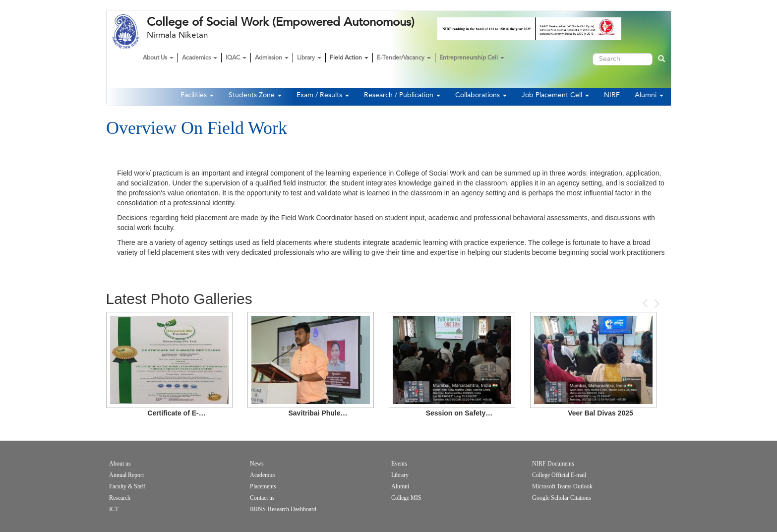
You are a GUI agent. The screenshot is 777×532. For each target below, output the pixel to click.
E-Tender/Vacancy (404, 58)
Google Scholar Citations (561, 498)
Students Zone (255, 95)
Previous (646, 303)
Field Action (349, 58)
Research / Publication (402, 95)
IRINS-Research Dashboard (283, 509)
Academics (199, 58)
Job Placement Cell (555, 95)
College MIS (406, 498)
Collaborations (481, 95)
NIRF (612, 95)
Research (120, 498)
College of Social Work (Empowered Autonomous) (281, 22)
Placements (263, 486)
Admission (272, 58)
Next (656, 303)
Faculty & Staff (127, 486)
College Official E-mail (559, 475)
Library (309, 58)
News (257, 464)
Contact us (262, 498)
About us (120, 464)
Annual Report (126, 475)
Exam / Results (323, 95)
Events (399, 464)
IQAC (236, 58)
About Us (158, 58)
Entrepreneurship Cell (472, 58)
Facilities (197, 95)
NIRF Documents (553, 464)
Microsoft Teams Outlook (562, 486)
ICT (114, 509)
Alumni (649, 95)
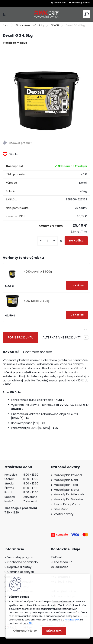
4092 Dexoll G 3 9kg (36, 301)
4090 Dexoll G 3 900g (38, 272)
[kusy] (48, 241)
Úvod (6, 25)
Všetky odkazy (64, 514)
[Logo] (46, 14)
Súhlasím (54, 631)
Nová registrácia (81, 3)
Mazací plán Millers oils (69, 494)
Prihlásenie (60, 3)
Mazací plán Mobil (66, 480)
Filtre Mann (61, 509)
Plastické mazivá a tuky (30, 25)
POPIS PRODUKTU (20, 337)
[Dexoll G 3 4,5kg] (46, 91)
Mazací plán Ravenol (68, 475)
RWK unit (57, 557)
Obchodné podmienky (22, 562)
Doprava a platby (19, 567)
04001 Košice (60, 567)
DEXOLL (55, 25)
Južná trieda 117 (62, 562)
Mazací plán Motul (66, 490)
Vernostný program (21, 557)
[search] (86, 14)
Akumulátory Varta (67, 504)
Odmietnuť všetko (25, 631)
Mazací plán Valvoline (68, 499)
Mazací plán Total (66, 485)
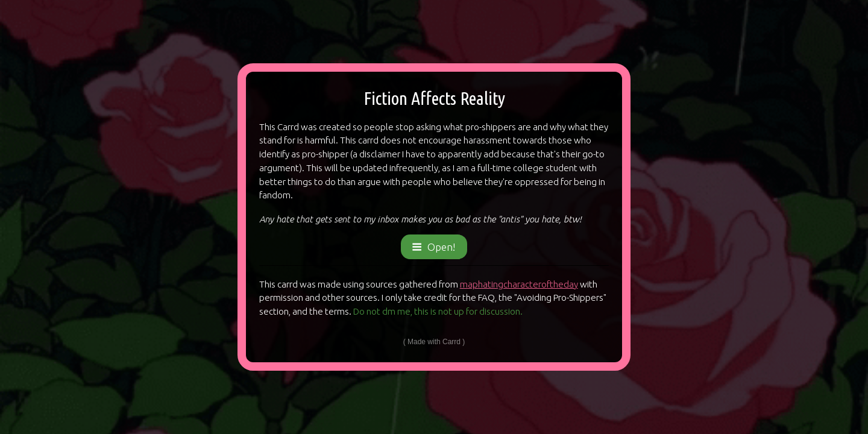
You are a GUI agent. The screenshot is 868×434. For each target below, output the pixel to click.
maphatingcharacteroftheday (519, 284)
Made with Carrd (434, 342)
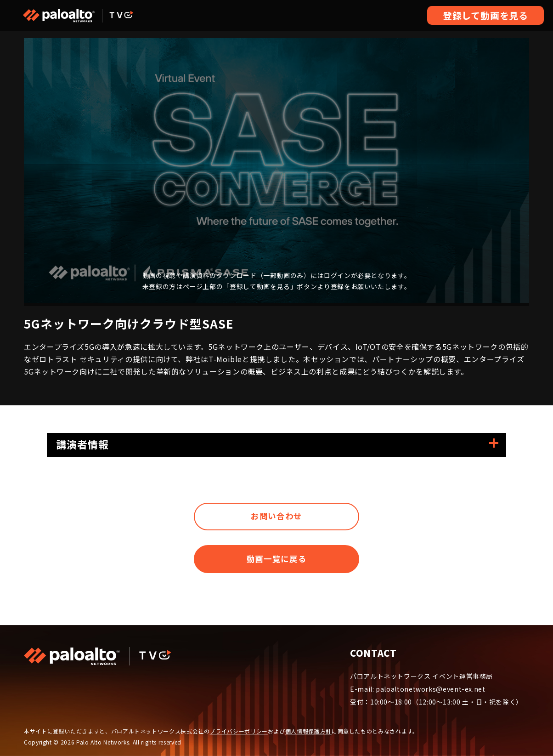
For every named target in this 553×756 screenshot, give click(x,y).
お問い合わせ (276, 518)
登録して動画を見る (485, 15)
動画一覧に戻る (276, 565)
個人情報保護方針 (308, 731)
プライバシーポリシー (238, 731)
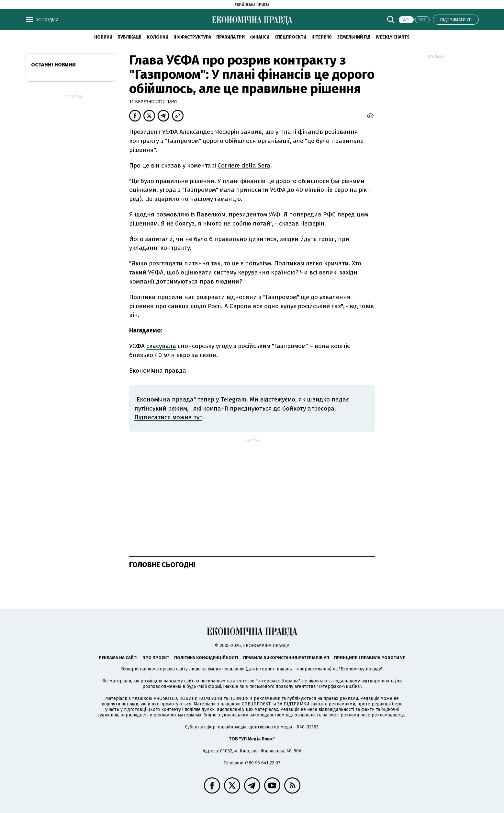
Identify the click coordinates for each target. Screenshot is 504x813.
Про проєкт (156, 658)
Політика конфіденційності (206, 658)
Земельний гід (354, 37)
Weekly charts (393, 37)
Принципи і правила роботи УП (370, 658)
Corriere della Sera (244, 165)
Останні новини (53, 65)
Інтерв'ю (321, 37)
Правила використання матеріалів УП (286, 658)
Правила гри (230, 37)
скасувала (161, 346)
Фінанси (260, 37)
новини (103, 37)
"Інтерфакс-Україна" (278, 681)
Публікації (129, 37)
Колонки (157, 37)
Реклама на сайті (118, 658)
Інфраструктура (192, 37)
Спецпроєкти (290, 37)
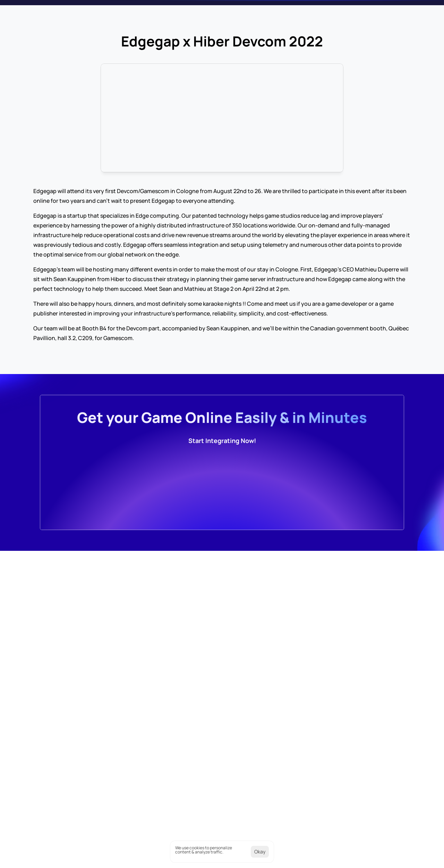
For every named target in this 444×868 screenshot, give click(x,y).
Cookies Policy (332, 856)
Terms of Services (384, 856)
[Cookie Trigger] (281, 856)
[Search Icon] (380, 10)
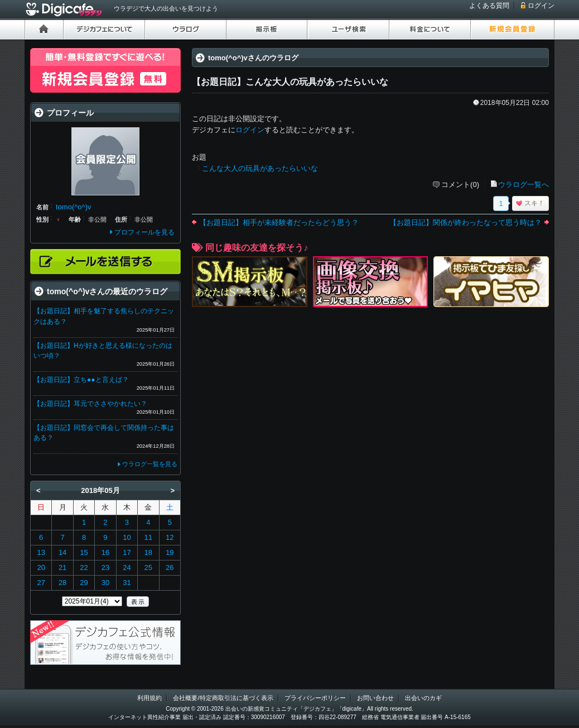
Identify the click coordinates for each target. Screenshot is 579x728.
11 (148, 537)
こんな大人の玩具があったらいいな (260, 168)
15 (84, 552)
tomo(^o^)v (74, 207)
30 (105, 582)
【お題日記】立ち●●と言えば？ (81, 380)
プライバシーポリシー (315, 698)
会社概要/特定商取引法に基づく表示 (223, 698)
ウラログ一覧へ (523, 184)
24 (127, 567)
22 (84, 567)
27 (41, 582)
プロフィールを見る (144, 232)
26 (170, 567)
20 (41, 567)
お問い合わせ (375, 698)
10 (127, 537)
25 (148, 567)
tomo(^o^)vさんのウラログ (253, 58)
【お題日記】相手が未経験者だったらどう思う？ (279, 222)
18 (148, 552)
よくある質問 (489, 6)
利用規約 (149, 698)
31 (127, 582)
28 (62, 582)
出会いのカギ (423, 698)
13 (41, 552)
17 (127, 552)
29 (84, 582)
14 (62, 552)
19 (170, 552)
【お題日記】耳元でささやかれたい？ (90, 404)
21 (62, 567)
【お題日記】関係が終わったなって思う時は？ (465, 222)
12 (170, 537)
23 (105, 567)
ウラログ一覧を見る (149, 464)
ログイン (541, 6)
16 (105, 552)
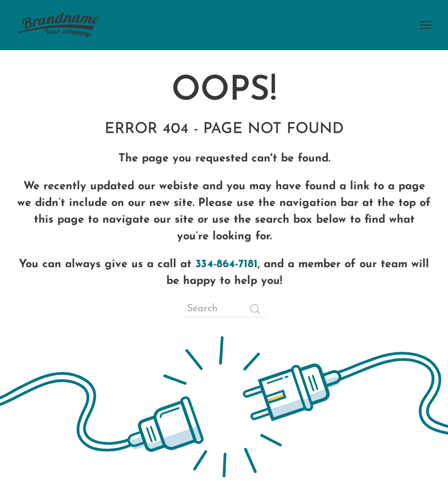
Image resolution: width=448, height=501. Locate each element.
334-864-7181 (227, 264)
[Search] (224, 309)
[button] (426, 25)
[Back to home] (58, 25)
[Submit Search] (255, 309)
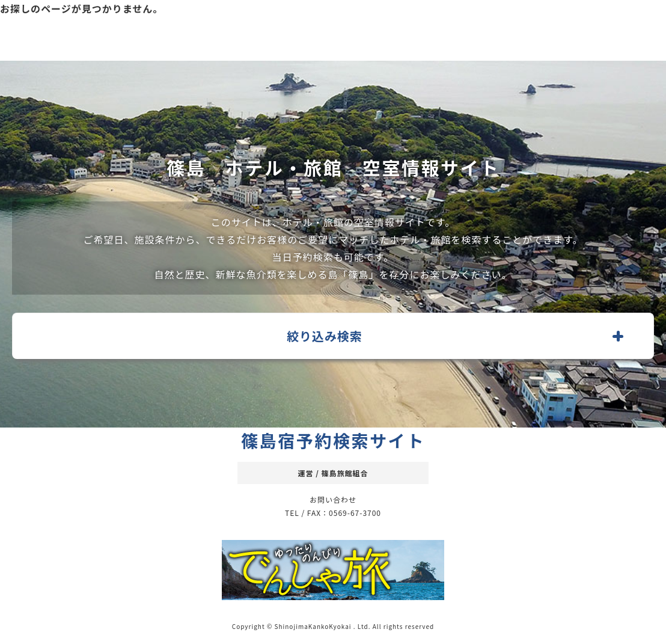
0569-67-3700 (355, 512)
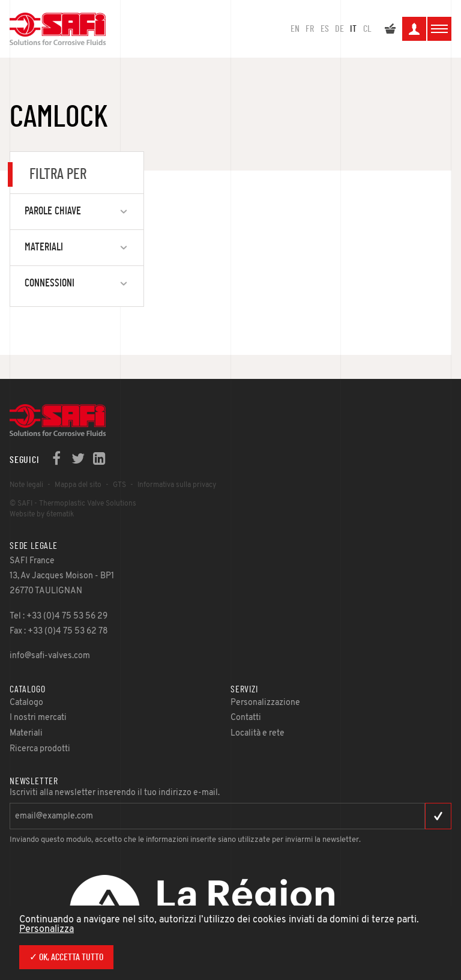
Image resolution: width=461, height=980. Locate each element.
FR (310, 29)
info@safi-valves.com (50, 656)
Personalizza (46, 930)
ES (325, 29)
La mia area (414, 31)
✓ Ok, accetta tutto (66, 957)
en (295, 29)
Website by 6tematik (41, 515)
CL (367, 29)
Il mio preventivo (390, 31)
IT (353, 29)
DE (339, 29)
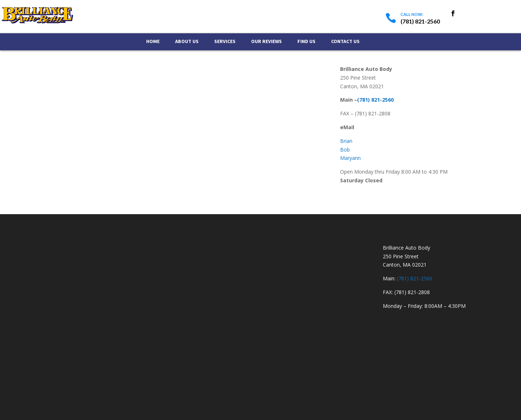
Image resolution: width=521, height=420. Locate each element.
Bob (345, 149)
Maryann (350, 158)
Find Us (306, 42)
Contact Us (345, 42)
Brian (346, 141)
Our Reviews (266, 42)
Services (225, 42)
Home (153, 42)
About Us (187, 42)
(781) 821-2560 (375, 99)
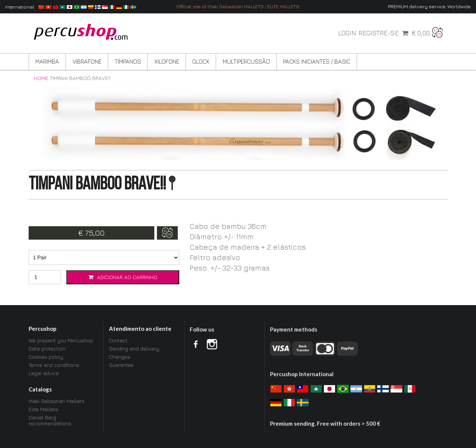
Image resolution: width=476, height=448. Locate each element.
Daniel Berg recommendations (50, 420)
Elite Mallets (43, 409)
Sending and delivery (134, 348)
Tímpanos (128, 61)
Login (347, 33)
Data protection (47, 348)
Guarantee (121, 365)
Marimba (47, 61)
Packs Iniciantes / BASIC (316, 61)
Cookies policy (46, 356)
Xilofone (167, 61)
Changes (119, 356)
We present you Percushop (61, 340)
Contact (118, 340)
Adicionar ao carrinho (123, 277)
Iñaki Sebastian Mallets (57, 401)
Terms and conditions (54, 365)
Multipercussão (246, 61)
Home (41, 78)
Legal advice (44, 373)
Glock (201, 61)
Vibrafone (87, 61)
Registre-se (379, 33)
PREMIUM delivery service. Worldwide (429, 6)
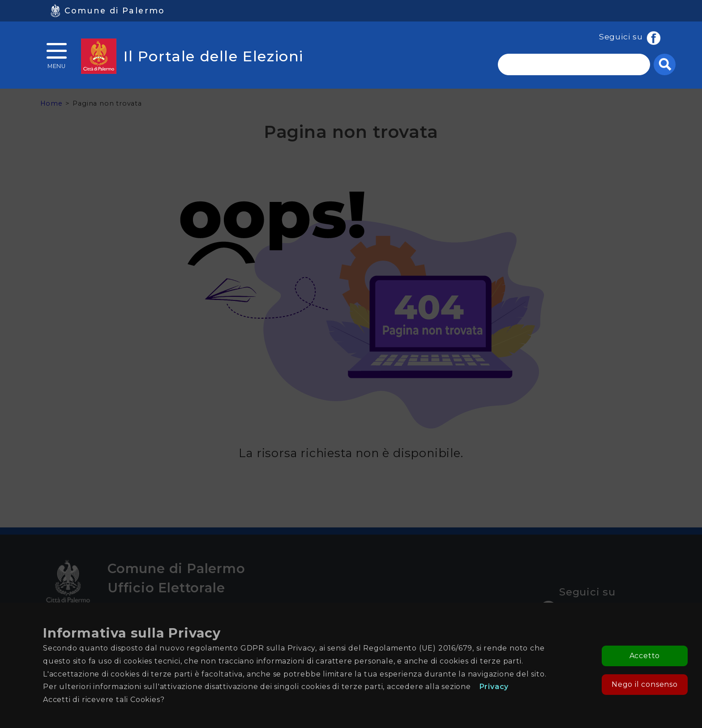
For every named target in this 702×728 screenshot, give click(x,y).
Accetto (645, 655)
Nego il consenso (645, 684)
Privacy (494, 686)
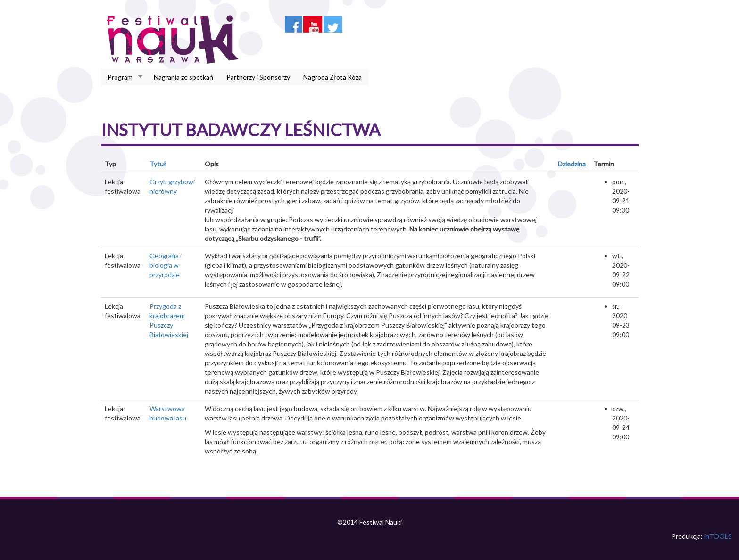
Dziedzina (572, 164)
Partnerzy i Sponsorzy (258, 77)
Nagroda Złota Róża (332, 77)
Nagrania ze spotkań (183, 77)
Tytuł (158, 164)
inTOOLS (718, 536)
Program (122, 77)
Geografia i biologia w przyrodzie (166, 265)
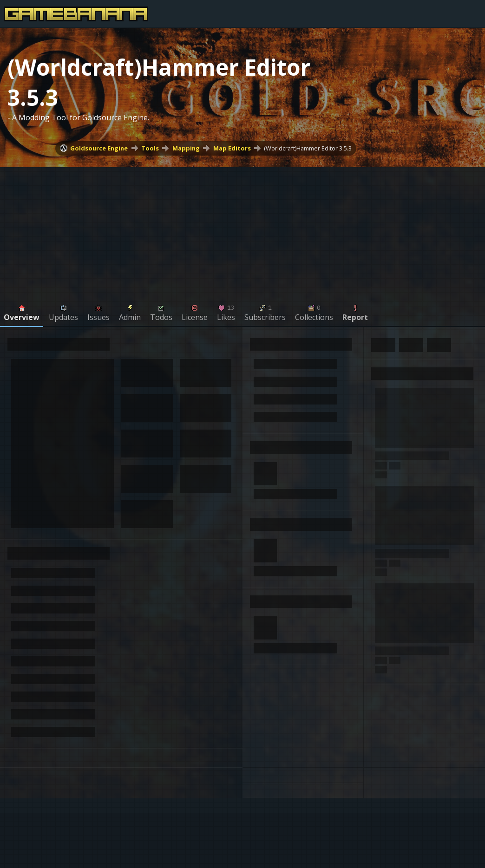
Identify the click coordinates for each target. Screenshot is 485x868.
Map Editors (232, 148)
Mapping (186, 148)
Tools (150, 148)
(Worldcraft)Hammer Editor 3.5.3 (308, 148)
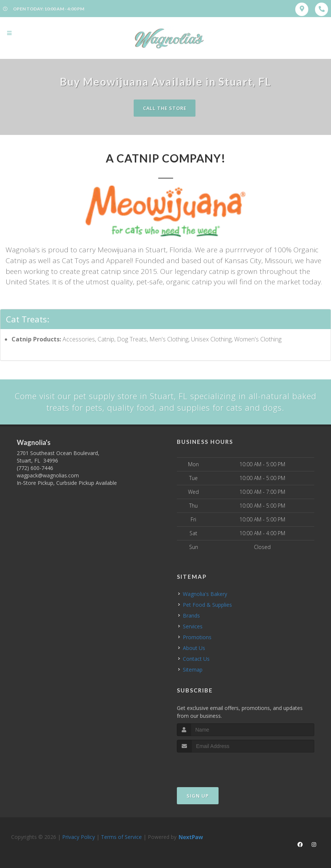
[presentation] (216, 766)
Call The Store (165, 108)
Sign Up (198, 796)
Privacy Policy (79, 837)
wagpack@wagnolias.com (48, 476)
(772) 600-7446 (35, 468)
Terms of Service (121, 837)
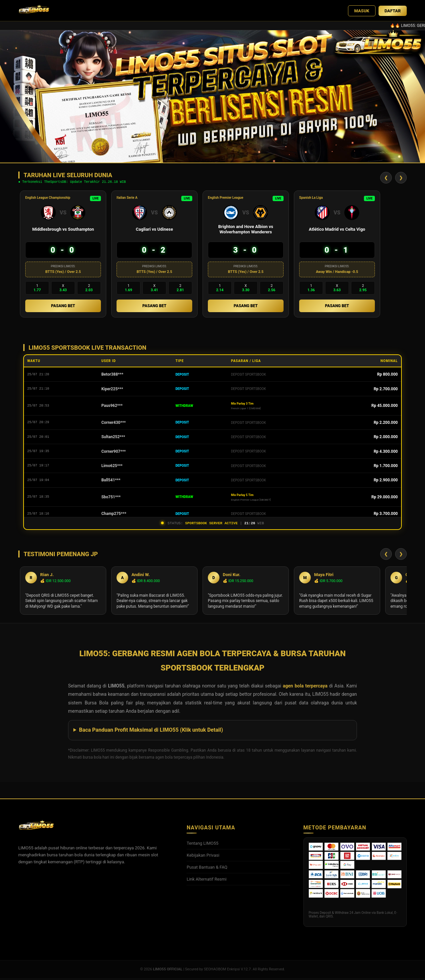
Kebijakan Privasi (203, 857)
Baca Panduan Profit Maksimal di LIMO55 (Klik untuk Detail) (151, 732)
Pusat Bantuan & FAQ (207, 869)
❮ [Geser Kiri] (386, 178)
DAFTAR (392, 11)
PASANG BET (63, 307)
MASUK (362, 11)
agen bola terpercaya (305, 688)
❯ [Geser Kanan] (401, 178)
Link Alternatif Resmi (206, 881)
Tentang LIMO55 (203, 845)
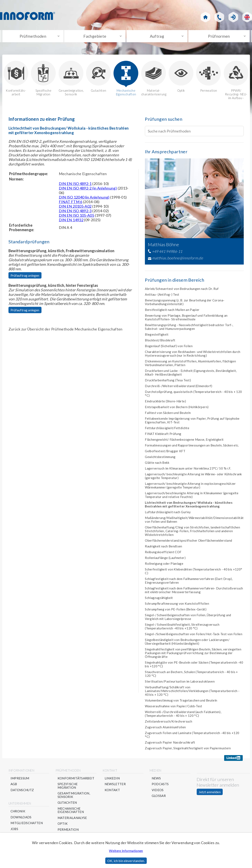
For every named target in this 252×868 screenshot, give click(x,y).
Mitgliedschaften (27, 824)
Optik (181, 78)
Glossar (159, 797)
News (156, 779)
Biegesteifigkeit (157, 335)
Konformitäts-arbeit (16, 79)
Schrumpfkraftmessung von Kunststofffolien (177, 604)
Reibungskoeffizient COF (163, 553)
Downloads (21, 818)
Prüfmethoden (33, 36)
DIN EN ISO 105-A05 (76, 216)
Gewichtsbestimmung (160, 458)
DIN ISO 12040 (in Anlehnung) (84, 198)
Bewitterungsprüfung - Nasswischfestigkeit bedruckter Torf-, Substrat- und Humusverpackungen (189, 328)
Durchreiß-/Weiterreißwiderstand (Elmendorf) (178, 387)
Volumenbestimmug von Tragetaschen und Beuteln (181, 701)
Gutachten (99, 78)
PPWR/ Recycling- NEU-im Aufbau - (236, 81)
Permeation (208, 78)
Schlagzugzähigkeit (159, 598)
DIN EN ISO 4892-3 (75, 212)
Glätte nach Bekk (157, 463)
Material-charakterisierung (153, 79)
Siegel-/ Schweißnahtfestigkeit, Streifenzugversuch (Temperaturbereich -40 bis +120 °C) (182, 627)
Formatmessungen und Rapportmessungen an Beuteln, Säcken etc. (192, 446)
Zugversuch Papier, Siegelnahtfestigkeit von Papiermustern (188, 749)
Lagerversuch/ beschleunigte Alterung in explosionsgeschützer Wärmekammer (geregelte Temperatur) (190, 487)
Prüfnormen (219, 36)
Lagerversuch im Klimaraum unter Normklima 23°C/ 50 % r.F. (188, 469)
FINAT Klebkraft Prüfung (163, 435)
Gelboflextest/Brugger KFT (165, 452)
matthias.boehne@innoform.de (177, 259)
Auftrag (157, 36)
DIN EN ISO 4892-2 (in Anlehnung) (88, 189)
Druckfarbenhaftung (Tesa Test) (168, 381)
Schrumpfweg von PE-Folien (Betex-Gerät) (175, 610)
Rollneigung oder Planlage (164, 564)
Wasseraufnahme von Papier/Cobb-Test (173, 707)
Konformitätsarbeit (76, 779)
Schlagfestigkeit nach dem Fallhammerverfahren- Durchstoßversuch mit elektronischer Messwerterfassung (194, 591)
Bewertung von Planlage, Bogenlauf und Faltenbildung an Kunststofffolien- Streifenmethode (186, 318)
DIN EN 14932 (71, 221)
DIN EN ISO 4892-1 (75, 185)
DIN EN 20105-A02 (75, 207)
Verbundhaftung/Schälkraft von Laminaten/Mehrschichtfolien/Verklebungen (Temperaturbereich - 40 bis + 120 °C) (192, 692)
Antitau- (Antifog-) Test (162, 295)
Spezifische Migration (43, 79)
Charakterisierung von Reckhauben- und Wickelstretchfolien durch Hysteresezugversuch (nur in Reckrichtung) (193, 354)
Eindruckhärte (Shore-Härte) (165, 402)
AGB (14, 785)
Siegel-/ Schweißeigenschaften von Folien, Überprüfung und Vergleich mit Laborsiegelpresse (188, 618)
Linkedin (112, 779)
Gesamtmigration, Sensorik (71, 79)
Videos (158, 791)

== TASK INSTRUCTIONS ==
Please edit the rows from the line with "22 (84, 567)" to the line with "Login (347, 33)", replacing "Image resolution" with "Screenshot size" and keeping everything else the same. Give back only those rows, with the pictures left out.

== CORRECT RESULT ==
22 (84, 567)
27 (41, 582)
プロフィールを見る (144, 232)
26 (170, 567)
20 (41, 567)
お問い合わせ (375, 698)
10 (127, 537)
25 (148, 567)
tomo(^o^)vさんのウラログ (253, 58)
【お題日記】相手が未経験者だったらどう思う？ (279, 222)
18 (148, 552)
よくある質問 (489, 6)
利用規約 (149, 698)
31 (127, 582)
28 (62, 582)
出会いのカギ (423, 698)
13 (41, 552)
17 (127, 552)
29 (84, 582)
14 (62, 552)
19 (170, 552)
【お題日記】耳元でささやかれたい？ (90, 404)
21 (62, 567)
【お題日記】関係が終わったなって思う時は？ (465, 222)
12 (170, 537)
23 (105, 567)
ウラログ一覧を見る (149, 464)
ログイン (541, 6)
16 (105, 552)
Screenshot size: width=448, height=501. Locate each element.
334-864-7181 (227, 264)
[Search] (224, 309)
[button] (426, 25)
[Back to home] (58, 25)
[Submit Search] (255, 309)
0569-67-3700 (355, 512)
Screenshot size: width=461, height=980. Locate each element.
FR (310, 29)
info@safi-valves.com (50, 656)
Personalizza (46, 930)
ES (325, 29)
La mia area (414, 31)
✓ Ok, accetta tutto (66, 957)
en (295, 29)
Website by 6tematik (41, 515)
CL (367, 29)
Il mio preventivo (390, 31)
IT (353, 29)
DE (339, 29)
Screenshot size: width=521, height=420. Locate each element.
Bob (345, 149)
Maryann (350, 158)
Find Us (306, 42)
Contact Us (345, 42)
Brian (346, 141)
Our Reviews (266, 42)
Services (225, 42)
Home (153, 42)
About Us (187, 42)
(781) 821-2560 (375, 99)
Screenshot size: width=476, height=448. Locate each element.
Daniel Berg recommendations (50, 420)
Elite Mallets (43, 409)
Sending and delivery (134, 348)
Tímpanos (128, 61)
Login (347, 33)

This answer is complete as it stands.